Let's compare the given statement with the definition from Step 2.
The definition says: "For *every* $$\epsilon > 0$$... there exists a $$\delta > 0$$ such that... $$|f(x) - L| < \epsilon$$".
The problem statement says: "...given the number $$0.01$$, there exists a $$\delta>0$$ such that... $$|f(x)-L|<0.01$$".
Here, the number $$0.01$$ is a specific positive value. Since the definition of a limit applies for *every* positive value of $$\epsilon$$, it must certainly apply for the specific positive value of $$\epsilon = 0.01$$.

**step4** Determining the Truth Value

Based on the comparison, the statement is a direct application of the definition of a limit. If the limit of $$f(x)$$ as $$x$$ approaches $$a$$ is indeed $$L$$, then by its very definition, we can make $$f(x)$$ as close as we desire to $$L$$. The value $$0.01$$ represents one such desired level of closeness. Therefore, the statement is true.

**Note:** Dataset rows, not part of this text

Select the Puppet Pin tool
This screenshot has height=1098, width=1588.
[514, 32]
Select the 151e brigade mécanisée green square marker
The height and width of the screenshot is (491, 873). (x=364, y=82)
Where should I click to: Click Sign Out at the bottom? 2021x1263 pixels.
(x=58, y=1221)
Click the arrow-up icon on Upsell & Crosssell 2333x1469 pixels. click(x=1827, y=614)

**step5** Concluding the Explanation

The statement is **True**.
**Explanation:** The given statement is precisely what the definition of a limit implies. The definition of $$\lim _{x \rightarrow a} f(x)=L$$ means that for any small positive number (represented by $$\epsilon$$), we can find a corresponding small positive number $$\delta$$ such that if $$x$$ is within a distance of $$\delta$$ from $$a$$ (but not equal to $$a$$), then $$f(x)$$ will be within a distance of $$\epsilon$$ from $$L$$. Since $$0.01$$ is a specific positive number, it fits the "any small positive number" requirement of the definition. Thus, if the limit exists, it is guaranteed that for a closeness of $$0.01$$ to $$L$$, there will be a corresponding closeness $$\delta$$ to $$a$$.